[Entries drawn from a collection]

* * * *

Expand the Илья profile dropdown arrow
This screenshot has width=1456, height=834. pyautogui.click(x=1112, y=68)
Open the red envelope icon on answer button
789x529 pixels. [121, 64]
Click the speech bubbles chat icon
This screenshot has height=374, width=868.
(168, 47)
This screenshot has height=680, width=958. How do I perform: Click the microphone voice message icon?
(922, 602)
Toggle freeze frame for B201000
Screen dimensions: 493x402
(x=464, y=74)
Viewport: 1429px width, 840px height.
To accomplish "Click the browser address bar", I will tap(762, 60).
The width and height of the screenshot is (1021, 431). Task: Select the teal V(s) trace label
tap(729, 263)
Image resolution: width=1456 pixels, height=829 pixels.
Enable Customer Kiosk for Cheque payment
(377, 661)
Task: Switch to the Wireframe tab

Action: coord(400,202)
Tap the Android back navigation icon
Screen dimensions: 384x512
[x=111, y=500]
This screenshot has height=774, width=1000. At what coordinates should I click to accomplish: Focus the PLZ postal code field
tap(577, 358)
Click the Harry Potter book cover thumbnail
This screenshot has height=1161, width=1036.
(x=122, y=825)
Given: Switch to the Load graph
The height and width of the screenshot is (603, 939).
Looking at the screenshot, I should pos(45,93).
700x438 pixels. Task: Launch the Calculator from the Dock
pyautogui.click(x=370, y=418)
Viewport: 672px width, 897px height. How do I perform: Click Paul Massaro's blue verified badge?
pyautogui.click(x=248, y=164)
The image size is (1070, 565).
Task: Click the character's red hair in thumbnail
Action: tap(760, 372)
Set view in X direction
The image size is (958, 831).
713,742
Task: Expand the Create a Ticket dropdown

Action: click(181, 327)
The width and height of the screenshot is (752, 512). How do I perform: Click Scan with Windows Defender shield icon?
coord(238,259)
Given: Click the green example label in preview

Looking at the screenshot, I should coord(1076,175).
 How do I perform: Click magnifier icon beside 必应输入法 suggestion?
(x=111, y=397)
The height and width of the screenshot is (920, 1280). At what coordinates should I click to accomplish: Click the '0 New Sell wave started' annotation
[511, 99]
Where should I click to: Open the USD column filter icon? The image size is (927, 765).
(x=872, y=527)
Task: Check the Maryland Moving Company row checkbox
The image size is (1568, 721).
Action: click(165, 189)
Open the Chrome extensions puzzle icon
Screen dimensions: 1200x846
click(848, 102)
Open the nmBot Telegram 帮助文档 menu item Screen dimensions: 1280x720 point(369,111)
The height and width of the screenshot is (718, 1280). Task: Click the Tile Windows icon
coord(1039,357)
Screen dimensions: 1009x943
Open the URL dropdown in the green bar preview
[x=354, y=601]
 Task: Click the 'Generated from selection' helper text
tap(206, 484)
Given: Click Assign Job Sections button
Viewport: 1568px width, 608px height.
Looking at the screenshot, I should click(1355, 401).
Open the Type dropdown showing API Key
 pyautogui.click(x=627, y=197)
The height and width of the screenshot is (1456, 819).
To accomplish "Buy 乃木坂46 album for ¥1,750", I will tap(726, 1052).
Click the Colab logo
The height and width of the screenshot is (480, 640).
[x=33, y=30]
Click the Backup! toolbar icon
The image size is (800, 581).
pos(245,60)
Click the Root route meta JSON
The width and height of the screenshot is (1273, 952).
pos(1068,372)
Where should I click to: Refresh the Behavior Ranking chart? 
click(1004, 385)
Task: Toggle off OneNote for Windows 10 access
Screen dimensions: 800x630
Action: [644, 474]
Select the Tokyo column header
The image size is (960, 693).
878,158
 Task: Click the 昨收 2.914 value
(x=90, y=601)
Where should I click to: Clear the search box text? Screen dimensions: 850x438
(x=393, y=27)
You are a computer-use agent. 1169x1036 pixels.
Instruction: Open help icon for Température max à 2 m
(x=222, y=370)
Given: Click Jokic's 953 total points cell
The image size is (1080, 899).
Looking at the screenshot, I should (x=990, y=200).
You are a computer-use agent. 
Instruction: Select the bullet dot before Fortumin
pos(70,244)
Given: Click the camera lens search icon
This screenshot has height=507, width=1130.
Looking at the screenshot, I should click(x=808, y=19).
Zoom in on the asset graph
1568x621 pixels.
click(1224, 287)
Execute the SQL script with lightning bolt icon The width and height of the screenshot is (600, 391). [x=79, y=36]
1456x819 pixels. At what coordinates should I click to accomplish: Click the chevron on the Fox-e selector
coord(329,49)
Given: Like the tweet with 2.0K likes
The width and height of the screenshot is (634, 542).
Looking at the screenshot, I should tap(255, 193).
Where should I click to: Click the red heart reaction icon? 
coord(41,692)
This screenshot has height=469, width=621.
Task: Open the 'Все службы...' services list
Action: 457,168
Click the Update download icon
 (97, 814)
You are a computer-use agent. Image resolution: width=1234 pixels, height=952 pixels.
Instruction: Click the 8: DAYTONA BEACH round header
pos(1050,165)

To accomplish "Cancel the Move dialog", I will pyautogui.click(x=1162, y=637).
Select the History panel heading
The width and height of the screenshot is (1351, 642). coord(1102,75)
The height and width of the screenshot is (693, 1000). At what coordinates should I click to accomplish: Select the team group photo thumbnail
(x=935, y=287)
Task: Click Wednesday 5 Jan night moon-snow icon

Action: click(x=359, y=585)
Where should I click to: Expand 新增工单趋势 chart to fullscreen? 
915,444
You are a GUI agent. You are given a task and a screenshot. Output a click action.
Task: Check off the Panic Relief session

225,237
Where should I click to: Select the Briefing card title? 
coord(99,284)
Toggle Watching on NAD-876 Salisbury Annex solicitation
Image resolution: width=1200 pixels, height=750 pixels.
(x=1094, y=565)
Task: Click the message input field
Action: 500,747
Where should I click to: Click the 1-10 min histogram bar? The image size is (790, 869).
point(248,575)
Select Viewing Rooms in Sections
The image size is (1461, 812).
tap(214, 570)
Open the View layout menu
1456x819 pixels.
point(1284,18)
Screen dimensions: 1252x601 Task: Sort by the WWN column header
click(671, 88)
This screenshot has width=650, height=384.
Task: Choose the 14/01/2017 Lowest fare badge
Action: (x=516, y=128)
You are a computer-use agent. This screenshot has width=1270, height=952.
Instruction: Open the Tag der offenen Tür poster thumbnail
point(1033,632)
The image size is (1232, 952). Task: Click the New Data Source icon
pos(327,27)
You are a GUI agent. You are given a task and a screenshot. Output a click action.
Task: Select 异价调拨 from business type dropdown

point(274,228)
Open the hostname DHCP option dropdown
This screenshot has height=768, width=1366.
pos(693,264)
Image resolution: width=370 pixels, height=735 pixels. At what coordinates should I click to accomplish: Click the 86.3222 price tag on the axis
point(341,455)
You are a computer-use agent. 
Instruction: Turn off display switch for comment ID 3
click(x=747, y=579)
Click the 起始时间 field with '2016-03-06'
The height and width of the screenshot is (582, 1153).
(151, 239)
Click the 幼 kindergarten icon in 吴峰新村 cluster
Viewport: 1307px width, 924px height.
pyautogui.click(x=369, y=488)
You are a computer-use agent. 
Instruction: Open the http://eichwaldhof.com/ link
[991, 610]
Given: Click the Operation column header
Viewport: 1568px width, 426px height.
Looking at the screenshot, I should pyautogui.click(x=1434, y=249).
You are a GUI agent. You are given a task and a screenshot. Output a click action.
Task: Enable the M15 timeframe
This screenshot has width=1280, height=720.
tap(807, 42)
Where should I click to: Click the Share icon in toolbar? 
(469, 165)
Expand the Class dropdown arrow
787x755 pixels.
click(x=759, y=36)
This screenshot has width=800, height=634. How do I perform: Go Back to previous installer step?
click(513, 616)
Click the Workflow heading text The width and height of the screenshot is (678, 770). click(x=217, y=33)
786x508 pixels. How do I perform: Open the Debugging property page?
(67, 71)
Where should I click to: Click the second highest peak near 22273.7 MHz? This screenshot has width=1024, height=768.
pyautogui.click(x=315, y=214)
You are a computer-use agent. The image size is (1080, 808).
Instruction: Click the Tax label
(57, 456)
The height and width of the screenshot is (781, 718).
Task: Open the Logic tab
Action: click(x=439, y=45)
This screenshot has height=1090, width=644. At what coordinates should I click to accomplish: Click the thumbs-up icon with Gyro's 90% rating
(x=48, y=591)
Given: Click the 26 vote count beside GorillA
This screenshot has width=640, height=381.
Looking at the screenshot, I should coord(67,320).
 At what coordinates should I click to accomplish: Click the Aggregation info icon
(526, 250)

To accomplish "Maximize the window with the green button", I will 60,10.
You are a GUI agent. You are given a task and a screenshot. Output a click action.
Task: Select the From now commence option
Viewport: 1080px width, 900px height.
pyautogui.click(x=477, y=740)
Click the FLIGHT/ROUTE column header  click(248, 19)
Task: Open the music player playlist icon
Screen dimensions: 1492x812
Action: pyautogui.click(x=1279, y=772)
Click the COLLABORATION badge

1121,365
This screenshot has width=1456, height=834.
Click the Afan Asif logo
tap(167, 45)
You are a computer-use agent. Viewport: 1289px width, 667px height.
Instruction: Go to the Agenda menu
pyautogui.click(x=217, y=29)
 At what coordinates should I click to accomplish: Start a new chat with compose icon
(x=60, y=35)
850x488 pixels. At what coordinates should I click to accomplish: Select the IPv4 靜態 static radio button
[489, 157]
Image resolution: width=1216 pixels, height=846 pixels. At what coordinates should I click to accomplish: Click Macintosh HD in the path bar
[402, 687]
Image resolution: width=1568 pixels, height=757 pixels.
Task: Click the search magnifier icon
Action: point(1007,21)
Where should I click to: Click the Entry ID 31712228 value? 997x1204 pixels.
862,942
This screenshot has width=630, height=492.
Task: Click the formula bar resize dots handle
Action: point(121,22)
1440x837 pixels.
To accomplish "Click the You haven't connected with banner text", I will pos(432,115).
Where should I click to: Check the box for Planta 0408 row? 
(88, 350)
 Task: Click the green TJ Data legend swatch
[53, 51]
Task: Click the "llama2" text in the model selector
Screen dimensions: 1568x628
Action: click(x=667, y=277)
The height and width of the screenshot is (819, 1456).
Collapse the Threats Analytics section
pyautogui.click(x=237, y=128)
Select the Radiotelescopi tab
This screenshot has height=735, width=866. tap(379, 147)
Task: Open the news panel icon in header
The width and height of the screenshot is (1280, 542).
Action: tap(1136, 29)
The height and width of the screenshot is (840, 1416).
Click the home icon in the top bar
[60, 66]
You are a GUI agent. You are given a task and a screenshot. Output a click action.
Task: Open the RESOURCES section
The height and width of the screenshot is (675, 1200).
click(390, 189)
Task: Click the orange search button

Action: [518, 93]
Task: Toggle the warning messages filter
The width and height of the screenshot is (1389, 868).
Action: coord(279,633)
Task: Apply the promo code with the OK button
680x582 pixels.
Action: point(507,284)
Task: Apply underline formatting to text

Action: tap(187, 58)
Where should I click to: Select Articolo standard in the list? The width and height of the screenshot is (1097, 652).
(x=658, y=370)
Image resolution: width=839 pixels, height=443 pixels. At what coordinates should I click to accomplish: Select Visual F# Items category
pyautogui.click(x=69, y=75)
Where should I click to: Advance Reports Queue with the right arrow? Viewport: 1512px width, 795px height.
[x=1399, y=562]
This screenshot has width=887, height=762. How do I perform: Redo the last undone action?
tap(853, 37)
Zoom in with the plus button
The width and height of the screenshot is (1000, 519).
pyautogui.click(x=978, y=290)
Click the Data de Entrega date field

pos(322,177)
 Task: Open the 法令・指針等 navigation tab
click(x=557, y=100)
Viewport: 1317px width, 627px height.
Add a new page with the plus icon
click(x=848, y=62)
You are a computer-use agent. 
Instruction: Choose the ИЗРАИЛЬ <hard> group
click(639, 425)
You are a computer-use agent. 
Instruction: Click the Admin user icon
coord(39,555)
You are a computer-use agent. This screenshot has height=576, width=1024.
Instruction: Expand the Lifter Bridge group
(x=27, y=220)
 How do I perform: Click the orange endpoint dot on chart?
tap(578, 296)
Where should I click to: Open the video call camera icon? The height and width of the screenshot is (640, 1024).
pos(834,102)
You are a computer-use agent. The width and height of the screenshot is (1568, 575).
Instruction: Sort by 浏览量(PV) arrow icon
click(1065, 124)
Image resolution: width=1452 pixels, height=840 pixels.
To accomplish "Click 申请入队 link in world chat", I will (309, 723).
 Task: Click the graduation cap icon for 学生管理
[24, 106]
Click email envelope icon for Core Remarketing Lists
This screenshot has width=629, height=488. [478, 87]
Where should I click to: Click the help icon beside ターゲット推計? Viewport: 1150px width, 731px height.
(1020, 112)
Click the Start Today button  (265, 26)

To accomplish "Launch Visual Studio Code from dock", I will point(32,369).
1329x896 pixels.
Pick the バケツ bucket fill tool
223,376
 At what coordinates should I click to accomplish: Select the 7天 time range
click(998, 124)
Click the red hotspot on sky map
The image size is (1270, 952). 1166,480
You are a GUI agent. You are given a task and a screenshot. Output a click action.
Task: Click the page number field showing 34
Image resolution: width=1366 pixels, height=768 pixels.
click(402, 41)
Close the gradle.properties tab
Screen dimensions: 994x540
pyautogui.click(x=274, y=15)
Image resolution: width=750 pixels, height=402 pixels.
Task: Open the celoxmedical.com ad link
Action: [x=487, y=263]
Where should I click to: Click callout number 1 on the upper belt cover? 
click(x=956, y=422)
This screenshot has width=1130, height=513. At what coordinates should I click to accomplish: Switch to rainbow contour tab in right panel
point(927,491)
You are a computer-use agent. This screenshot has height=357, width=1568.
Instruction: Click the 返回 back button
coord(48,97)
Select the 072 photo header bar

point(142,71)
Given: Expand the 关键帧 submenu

* * * *

## Challenge
Retype the lines of the material verbatim, starting at the line that contains "Screen dimensions: 1252x601" and ending at the line that contains "point(1033,632)".

## Answer to the task
Screen dimensions: 1252x601 Task: Sort by the WWN column header
click(671, 88)
This screenshot has width=650, height=384.
Task: Choose the 14/01/2017 Lowest fare badge
Action: (x=516, y=128)
You are a computer-use agent. This screenshot has width=1270, height=952.
Instruction: Open the Tag der offenen Tür poster thumbnail
point(1033,632)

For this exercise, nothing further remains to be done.